INSTRUCTIONS.
1) Using the article on oral infections and bad breath, answer each item below.
(a) Besides poor dental hygiene, which three things does the article say bad breath is not always related to?
(b) What kind of smell can a spreading, untreated infection give off?
(c) According to Dental Health Magazine, what may form at an infected tooth extraction site?
2) Proceed with the article on oral infections and bad breath, picking up after its final sentence.

+++ GIVEN TEXT +++

Oral infections can entail bad breath
|By Dr. Harold Katz - Bad Breath Expert|
SUMMARY: Bad breath is not always related to food, beverages, smoking or poor dental hygiene. Sometimes an oral infection in the mouth can release odors into the airway.
Posted: December 2, 2010
bad breath is not always related to food, beverages, smoking or poor dental hygiene. Sometimes an oral infection in the mouth can release odors into the airway.
Since they are difficult to treat with at-home medical supplies, cuts or scrapes to the tongue, gums, roof of the mouth or insides of the cheeks have the potential to get infected. If left untreated, such an infection can spread, ultimately inflaming a large portion of the mouth and giving off a rank, damp smell.
Similarly, the site of a tooth extraction may become infected and form an abscess, according to Dental Health Magazine. Abscesses are large pockets of pus that form in heavily infected wounds and, as such, can cause very powerful breath. Such an infection can require immediate medical attention.

+++ EXCERPTED DATA +++

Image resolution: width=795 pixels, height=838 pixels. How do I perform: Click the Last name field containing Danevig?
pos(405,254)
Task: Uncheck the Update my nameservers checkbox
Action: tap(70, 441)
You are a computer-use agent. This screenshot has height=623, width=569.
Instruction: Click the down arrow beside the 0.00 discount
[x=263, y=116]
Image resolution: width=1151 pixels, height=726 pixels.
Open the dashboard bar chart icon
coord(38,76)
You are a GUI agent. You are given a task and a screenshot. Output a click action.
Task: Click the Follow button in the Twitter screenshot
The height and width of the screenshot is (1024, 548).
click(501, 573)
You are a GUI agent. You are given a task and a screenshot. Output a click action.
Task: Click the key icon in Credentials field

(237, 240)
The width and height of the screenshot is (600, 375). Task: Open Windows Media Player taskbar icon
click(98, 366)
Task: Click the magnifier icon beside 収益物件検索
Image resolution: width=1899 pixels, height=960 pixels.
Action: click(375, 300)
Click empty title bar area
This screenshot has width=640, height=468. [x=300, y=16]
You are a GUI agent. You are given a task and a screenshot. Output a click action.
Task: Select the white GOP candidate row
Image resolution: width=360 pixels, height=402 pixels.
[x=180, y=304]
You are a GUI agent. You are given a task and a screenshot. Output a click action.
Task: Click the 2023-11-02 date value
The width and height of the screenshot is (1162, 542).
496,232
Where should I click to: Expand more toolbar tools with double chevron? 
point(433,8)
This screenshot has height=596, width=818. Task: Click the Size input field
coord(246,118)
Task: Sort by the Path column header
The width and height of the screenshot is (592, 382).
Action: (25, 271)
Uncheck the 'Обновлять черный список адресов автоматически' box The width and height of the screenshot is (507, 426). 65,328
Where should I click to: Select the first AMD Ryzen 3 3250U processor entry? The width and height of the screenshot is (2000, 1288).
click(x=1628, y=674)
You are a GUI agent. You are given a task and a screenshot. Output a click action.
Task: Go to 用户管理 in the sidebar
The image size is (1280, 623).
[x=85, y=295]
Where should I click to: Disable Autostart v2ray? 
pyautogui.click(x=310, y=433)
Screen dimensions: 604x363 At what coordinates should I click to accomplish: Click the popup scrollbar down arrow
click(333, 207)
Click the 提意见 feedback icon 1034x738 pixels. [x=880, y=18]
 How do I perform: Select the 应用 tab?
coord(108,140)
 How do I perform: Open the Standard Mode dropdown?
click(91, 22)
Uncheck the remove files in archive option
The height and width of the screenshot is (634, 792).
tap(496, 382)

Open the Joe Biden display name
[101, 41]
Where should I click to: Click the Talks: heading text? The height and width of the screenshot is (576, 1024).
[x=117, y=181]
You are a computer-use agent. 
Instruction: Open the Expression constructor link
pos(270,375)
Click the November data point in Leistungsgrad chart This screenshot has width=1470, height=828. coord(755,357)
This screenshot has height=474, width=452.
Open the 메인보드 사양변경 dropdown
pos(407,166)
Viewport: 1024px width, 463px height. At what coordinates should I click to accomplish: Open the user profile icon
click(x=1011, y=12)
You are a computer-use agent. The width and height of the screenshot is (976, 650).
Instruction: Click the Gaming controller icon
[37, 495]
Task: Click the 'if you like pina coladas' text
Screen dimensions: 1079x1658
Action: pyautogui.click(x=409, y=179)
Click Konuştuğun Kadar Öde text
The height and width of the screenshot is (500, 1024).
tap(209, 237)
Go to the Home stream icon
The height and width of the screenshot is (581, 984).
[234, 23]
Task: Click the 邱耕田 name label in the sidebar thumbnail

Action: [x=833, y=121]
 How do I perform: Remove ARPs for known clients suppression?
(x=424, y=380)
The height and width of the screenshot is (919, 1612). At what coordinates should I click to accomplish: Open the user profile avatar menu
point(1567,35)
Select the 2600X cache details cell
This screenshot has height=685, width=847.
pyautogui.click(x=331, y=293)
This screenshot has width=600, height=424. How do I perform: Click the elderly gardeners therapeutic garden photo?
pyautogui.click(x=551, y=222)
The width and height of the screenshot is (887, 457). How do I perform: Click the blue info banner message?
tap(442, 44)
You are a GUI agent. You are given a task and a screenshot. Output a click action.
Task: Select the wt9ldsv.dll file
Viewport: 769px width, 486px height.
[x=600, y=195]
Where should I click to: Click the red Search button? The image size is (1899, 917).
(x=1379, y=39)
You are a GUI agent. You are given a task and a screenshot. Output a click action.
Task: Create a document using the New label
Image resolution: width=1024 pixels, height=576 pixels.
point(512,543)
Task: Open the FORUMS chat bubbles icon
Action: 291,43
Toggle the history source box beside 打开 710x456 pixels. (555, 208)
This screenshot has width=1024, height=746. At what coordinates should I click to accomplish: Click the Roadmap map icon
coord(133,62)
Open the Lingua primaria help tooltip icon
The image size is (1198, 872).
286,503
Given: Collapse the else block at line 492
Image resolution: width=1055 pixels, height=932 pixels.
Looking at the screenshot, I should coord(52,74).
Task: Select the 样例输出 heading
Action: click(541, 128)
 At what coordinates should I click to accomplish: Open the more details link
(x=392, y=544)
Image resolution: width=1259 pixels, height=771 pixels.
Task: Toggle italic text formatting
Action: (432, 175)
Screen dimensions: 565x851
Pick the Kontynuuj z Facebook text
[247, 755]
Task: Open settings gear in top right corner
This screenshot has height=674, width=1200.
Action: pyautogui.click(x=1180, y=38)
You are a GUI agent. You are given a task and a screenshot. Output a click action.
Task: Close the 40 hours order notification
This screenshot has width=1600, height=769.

+++

SOLVED PROBLEMS.
1)
(a) Food, beverages and smoking.
(b) A rank, damp smell.
(c) An abscess.

2)
Oral candidiasis is another infection that can lead to serious halitosis. Also called thrush, candidiasis forms when yeast grows out of control on the tongue, forming a noticeable white coating on the tongue. It can cause a burning sensation when food is eaten. Thrush also commonly leaves an itching sensation on the tongue and emits a sour funk, which can lead to seriously bad breath.
Possibly the most common oral infection, however, is simple gingivitis, or infected gums caused by poor dental care. To prevent oral infections, most dental hygienists recommend brushing two or three times daily and flossing, a regimen to which specialty breath fresheners may be added in order to moisten the mouth and eliminate the odors associated with bad breath.